**Given problem:** Reproduce the records word for word from the first line down to and including the line that contains "click(92, 89)".

>> START

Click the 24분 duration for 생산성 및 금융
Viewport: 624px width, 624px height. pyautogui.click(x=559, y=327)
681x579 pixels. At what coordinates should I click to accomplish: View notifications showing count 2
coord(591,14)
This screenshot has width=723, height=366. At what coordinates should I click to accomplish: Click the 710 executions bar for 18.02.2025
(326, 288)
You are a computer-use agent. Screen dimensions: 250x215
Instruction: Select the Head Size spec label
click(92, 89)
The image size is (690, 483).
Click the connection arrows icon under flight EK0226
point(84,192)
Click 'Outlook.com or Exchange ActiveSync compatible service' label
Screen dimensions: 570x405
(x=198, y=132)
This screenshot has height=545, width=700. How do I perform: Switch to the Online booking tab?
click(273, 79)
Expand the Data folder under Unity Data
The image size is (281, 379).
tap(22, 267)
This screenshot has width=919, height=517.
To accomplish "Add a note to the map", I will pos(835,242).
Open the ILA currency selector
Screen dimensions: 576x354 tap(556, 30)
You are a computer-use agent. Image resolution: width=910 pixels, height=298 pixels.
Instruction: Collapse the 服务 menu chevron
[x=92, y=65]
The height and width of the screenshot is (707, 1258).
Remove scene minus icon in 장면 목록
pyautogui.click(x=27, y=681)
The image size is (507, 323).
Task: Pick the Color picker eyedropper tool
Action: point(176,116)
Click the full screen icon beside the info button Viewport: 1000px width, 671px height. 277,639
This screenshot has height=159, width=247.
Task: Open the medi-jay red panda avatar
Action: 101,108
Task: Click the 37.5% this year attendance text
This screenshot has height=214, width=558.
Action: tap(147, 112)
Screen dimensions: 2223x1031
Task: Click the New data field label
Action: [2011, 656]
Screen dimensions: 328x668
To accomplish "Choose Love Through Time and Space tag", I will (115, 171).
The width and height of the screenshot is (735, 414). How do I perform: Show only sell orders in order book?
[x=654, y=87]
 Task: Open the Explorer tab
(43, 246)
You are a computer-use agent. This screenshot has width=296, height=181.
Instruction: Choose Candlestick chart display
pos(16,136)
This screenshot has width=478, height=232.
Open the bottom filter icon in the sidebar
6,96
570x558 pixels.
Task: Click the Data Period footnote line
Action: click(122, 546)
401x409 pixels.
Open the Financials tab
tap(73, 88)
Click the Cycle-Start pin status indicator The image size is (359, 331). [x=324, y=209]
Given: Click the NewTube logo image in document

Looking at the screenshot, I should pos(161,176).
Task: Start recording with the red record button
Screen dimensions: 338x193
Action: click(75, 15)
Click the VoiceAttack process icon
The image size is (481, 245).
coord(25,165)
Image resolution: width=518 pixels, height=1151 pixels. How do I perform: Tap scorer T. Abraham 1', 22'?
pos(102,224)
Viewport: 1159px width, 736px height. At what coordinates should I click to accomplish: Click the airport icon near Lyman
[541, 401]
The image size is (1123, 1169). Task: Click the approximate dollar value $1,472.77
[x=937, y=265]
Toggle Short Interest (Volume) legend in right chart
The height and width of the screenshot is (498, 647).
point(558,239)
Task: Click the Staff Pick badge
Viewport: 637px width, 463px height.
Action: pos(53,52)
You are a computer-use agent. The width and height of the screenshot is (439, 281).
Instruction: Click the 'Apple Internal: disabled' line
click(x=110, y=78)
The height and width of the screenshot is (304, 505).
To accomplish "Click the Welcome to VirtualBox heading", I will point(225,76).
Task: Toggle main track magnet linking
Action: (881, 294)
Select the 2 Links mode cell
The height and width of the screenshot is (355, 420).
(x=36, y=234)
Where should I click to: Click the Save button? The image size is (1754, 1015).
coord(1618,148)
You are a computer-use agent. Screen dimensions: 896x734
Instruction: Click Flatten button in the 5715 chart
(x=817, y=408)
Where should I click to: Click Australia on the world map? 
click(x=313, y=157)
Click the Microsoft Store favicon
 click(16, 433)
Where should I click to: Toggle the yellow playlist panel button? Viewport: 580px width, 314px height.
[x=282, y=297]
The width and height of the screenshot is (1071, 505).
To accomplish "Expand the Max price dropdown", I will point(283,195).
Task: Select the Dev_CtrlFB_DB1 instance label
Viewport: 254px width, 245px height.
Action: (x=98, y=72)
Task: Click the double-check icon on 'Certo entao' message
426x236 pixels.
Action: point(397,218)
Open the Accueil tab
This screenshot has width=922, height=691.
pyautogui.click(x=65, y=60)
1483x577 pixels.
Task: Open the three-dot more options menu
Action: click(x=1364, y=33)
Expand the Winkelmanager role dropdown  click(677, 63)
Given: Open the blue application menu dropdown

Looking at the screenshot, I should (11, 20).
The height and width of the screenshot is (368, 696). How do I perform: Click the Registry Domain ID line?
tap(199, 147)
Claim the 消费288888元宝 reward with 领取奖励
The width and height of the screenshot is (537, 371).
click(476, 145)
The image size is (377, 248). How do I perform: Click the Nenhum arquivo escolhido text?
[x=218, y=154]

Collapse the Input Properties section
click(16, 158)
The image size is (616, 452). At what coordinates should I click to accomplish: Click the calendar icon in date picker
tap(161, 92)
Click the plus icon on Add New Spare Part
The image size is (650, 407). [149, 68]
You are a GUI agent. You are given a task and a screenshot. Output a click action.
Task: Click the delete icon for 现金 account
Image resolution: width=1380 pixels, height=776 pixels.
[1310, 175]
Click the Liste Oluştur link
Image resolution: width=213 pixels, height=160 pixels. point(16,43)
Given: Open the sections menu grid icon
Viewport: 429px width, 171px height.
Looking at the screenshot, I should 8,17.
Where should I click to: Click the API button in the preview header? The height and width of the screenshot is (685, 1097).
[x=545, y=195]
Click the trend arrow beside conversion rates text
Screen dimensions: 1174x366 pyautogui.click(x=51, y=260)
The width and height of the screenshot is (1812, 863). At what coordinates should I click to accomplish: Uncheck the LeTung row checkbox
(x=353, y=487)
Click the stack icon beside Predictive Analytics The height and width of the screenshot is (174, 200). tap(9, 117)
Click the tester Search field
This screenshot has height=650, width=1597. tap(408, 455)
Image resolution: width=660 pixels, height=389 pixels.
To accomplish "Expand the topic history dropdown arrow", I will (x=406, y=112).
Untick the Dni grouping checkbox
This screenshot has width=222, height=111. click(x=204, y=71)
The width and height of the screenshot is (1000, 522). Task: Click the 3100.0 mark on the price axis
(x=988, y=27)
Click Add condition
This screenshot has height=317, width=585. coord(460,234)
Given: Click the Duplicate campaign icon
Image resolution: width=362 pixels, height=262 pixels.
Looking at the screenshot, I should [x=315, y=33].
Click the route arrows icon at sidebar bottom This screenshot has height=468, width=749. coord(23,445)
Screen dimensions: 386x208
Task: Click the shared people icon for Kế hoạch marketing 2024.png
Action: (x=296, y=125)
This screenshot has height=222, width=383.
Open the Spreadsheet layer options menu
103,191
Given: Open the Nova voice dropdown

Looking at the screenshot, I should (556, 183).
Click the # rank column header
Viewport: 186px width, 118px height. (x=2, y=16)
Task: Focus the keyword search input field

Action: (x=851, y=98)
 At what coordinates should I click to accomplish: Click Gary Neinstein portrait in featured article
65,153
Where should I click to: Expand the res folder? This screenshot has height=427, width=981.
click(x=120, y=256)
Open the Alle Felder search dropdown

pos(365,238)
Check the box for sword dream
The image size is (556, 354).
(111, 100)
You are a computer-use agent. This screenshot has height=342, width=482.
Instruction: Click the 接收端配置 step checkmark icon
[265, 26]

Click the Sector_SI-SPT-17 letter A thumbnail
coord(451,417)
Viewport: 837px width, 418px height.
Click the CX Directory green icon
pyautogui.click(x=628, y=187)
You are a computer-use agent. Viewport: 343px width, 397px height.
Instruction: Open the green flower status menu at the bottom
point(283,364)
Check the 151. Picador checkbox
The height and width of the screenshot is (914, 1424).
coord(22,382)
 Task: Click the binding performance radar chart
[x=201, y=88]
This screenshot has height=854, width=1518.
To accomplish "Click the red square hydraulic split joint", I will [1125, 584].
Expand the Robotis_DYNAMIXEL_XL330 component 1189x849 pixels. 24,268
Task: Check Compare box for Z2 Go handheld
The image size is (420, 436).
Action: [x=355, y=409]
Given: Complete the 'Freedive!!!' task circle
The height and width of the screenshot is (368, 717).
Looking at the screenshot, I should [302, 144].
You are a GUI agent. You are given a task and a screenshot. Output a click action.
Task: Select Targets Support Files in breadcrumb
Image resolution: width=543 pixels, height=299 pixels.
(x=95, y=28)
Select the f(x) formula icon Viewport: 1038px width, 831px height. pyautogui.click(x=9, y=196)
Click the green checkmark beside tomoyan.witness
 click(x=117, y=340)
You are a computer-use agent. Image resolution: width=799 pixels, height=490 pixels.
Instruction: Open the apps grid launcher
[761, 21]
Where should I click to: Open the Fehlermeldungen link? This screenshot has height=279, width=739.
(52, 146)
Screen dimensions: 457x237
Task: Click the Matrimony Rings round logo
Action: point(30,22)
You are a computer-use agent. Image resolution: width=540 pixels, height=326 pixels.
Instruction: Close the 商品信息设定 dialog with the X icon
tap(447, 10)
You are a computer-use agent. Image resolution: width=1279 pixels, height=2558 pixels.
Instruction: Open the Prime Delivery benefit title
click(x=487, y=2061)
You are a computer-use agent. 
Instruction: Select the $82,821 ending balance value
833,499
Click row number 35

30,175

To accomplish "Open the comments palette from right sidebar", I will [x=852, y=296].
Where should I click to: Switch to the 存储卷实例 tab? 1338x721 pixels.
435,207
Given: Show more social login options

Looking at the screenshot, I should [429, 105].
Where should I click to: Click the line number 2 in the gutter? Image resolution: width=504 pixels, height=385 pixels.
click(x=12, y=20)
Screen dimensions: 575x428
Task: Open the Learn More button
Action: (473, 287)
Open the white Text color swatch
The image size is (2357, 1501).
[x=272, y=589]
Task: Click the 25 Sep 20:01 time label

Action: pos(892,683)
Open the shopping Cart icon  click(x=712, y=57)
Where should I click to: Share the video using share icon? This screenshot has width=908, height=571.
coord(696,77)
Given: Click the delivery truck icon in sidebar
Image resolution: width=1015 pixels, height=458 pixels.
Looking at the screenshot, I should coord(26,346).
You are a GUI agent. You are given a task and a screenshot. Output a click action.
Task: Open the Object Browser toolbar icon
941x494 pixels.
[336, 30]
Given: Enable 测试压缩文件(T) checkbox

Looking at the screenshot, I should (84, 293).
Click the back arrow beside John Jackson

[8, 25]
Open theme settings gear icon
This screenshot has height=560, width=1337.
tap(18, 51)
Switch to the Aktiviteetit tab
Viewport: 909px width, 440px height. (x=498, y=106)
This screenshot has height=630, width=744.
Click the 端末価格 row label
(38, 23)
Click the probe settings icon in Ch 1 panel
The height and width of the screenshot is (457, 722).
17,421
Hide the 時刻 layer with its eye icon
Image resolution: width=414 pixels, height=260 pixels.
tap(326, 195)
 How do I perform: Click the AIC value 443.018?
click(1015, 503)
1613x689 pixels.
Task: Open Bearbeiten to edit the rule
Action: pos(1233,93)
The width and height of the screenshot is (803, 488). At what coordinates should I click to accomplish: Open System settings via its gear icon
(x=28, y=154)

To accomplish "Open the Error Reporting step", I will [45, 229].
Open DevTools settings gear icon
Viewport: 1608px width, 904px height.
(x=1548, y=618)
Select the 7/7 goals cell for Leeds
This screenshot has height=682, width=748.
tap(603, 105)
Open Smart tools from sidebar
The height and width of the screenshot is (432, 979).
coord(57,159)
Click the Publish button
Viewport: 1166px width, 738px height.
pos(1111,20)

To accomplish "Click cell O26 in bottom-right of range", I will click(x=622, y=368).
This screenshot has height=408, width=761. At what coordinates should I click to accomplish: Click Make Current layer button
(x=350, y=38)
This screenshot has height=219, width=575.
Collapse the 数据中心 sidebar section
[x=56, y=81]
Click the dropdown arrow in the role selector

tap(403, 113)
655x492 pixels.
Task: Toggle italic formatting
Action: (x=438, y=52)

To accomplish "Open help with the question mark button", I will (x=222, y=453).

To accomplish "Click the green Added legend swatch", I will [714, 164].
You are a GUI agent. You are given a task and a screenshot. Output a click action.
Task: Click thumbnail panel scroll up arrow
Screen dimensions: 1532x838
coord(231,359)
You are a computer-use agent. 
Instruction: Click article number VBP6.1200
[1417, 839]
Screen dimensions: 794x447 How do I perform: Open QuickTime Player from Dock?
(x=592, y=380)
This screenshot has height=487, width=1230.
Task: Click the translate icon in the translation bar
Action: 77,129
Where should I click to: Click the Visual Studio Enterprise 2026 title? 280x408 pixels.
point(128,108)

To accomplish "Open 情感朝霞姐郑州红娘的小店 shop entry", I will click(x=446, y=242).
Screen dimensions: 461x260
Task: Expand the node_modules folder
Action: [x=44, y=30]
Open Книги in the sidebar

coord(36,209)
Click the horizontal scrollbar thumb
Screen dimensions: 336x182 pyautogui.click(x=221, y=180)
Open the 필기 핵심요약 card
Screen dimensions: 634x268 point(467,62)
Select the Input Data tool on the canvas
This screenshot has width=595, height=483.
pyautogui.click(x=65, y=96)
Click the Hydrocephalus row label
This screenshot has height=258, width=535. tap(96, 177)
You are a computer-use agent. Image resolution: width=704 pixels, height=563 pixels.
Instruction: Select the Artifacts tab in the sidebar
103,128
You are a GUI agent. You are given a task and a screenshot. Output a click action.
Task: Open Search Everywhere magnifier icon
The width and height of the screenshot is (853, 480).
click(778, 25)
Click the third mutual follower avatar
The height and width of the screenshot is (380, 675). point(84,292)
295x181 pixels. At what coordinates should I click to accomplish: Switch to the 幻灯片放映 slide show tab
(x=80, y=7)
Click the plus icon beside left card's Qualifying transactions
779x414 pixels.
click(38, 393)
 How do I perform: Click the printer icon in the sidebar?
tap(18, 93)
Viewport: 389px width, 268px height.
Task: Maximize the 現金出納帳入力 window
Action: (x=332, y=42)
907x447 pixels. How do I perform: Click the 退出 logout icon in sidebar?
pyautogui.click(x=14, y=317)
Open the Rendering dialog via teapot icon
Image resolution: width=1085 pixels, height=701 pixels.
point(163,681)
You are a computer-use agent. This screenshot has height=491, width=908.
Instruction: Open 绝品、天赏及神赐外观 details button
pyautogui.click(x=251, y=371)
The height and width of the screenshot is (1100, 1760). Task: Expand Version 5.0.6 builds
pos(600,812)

>> END

**In response:**
Click the 24분 duration for 생산성 및 금융
Viewport: 624px width, 624px height. pyautogui.click(x=559, y=327)
681x579 pixels. At what coordinates should I click to accomplish: View notifications showing count 2
coord(591,14)
This screenshot has width=723, height=366. At what coordinates should I click to accomplish: Click the 710 executions bar for 18.02.2025
(326, 288)
You are a computer-use agent. Screen dimensions: 250x215
Instruction: Select the Head Size spec label
click(92, 89)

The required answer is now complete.